▸ SOURCE DATA
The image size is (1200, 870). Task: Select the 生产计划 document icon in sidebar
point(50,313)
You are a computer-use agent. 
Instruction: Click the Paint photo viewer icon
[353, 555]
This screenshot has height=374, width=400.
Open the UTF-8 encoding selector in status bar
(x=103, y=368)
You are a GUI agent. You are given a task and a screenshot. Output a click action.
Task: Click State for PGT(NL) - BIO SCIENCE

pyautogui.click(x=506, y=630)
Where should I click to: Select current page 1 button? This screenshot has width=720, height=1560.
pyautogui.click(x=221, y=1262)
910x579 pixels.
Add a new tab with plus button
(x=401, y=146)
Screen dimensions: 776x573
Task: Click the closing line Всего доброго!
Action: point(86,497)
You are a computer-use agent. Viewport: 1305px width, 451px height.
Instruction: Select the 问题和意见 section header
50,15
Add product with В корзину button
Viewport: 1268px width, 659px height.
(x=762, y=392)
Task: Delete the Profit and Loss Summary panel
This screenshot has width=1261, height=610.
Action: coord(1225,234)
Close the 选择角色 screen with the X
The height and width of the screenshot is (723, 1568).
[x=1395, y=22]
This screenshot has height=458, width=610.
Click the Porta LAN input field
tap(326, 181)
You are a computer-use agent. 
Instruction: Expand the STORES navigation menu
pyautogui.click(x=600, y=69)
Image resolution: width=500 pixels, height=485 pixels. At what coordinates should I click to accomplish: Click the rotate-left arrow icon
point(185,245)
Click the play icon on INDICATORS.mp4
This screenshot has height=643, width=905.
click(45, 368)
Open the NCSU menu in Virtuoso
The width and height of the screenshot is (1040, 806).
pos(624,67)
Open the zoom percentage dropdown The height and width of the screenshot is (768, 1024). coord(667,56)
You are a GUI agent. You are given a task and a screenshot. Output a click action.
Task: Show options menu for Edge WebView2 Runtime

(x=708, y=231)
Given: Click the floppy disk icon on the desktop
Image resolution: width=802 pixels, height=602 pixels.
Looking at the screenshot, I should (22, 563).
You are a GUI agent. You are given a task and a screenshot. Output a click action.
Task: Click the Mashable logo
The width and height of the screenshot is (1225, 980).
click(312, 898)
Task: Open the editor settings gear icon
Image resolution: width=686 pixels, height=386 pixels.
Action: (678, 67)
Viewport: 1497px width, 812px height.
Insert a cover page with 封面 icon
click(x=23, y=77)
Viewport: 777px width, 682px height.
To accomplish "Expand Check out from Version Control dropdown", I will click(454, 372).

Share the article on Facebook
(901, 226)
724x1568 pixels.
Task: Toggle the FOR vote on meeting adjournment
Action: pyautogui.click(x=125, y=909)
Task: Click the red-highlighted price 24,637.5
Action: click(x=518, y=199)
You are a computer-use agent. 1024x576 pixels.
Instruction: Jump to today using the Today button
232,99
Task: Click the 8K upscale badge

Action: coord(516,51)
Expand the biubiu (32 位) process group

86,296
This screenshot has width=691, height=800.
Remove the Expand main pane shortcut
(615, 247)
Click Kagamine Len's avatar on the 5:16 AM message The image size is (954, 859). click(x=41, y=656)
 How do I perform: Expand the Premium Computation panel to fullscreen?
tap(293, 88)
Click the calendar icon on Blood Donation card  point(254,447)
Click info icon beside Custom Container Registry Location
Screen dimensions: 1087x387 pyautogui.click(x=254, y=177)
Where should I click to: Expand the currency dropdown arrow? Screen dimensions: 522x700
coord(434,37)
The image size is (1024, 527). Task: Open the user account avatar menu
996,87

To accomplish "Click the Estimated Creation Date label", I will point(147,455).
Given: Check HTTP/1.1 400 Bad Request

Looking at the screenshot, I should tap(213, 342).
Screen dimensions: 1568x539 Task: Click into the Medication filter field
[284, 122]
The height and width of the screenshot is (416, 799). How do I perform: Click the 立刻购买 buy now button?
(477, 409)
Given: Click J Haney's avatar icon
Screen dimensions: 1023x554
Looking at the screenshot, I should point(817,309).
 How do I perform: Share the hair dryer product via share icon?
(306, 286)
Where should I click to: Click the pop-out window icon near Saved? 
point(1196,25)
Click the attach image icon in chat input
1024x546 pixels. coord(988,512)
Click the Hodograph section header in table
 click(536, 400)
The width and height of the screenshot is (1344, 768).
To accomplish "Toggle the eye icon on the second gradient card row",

▸ PROBLEM
Each line above with the string "will" should be reported in full.

▸ RESPONSE TO THIS TASK
To accomplish "Expand Check out from Version Control dropdown", I will click(454, 372).
To accomplish "Click the Estimated Creation Date label", I will point(147,455).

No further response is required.